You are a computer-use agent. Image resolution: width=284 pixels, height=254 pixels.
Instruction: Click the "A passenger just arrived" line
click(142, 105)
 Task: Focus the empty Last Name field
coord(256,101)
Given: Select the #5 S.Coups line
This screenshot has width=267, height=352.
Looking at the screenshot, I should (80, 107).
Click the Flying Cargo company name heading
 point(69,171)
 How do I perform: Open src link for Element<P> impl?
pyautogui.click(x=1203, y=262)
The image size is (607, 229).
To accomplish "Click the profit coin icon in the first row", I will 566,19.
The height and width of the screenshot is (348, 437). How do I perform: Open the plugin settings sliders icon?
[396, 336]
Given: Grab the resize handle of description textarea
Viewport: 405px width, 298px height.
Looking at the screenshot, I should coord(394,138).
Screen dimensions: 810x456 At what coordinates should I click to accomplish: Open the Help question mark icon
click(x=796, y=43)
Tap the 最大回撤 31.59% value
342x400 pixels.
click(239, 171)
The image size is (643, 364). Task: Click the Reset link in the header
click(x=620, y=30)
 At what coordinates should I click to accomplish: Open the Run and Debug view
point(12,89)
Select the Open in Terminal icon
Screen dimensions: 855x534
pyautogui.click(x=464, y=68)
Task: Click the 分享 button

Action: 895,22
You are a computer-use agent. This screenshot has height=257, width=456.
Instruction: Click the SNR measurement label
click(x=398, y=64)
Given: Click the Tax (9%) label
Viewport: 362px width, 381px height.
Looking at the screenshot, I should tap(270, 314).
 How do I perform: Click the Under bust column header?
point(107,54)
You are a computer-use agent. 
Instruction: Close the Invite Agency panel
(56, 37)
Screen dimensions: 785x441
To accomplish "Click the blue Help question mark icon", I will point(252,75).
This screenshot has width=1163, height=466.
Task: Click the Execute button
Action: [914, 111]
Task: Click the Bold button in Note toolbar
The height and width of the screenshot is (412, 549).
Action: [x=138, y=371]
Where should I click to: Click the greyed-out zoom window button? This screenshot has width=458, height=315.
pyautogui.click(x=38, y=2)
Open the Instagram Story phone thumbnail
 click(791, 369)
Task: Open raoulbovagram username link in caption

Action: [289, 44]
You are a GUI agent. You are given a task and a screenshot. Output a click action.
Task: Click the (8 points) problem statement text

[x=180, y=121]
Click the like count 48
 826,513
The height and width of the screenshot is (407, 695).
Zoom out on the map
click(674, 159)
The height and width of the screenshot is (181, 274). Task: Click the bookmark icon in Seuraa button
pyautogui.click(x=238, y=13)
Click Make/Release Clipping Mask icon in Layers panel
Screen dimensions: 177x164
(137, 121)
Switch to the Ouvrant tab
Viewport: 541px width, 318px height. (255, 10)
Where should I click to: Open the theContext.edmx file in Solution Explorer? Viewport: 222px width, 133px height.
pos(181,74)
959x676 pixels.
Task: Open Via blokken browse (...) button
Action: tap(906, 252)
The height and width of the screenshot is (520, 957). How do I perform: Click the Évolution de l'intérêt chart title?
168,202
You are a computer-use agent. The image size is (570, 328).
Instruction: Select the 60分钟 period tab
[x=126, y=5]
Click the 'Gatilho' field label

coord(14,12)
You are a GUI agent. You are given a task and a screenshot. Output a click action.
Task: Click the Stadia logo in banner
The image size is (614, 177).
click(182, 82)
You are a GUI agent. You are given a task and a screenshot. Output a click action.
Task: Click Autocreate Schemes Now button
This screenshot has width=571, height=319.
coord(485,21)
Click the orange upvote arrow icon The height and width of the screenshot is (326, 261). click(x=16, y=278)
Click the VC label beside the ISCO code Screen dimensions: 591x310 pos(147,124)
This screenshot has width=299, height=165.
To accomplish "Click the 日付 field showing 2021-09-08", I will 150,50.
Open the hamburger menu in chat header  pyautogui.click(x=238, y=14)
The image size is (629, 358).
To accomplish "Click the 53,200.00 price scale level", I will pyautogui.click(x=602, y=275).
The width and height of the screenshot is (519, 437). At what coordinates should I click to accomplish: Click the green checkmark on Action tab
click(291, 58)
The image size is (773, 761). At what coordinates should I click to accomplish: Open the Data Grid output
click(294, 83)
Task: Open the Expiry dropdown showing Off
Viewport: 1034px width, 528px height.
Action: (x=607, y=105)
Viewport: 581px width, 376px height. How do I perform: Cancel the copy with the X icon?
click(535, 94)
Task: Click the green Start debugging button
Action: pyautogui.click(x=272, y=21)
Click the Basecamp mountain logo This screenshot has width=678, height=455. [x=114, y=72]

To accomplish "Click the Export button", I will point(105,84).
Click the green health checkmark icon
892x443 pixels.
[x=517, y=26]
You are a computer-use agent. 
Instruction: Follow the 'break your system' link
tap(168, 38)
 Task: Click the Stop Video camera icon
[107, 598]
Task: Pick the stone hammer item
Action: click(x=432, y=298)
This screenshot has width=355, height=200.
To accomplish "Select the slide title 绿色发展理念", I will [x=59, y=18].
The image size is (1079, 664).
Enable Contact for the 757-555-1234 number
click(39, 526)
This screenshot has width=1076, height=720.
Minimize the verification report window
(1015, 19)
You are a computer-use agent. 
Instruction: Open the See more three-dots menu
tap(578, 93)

☆ ☆ ☆ ☆ ☆ ☆ ☆

#### Work order
Please print exactly the lines from the one containing "892x443 pixels." through the last line of the records, both included, and nothing else.

#### Reply
892x443 pixels.
[x=517, y=26]
You are a computer-use agent. 
Instruction: Follow the 'break your system' link
tap(168, 38)
 Task: Click the Stop Video camera icon
[107, 598]
Task: Pick the stone hammer item
Action: click(x=432, y=298)
This screenshot has width=355, height=200.
To accomplish "Select the slide title 绿色发展理念", I will [x=59, y=18].
The image size is (1079, 664).
Enable Contact for the 757-555-1234 number
click(39, 526)
This screenshot has width=1076, height=720.
Minimize the verification report window
(1015, 19)
You are a computer-use agent. 
Instruction: Open the See more three-dots menu
tap(578, 93)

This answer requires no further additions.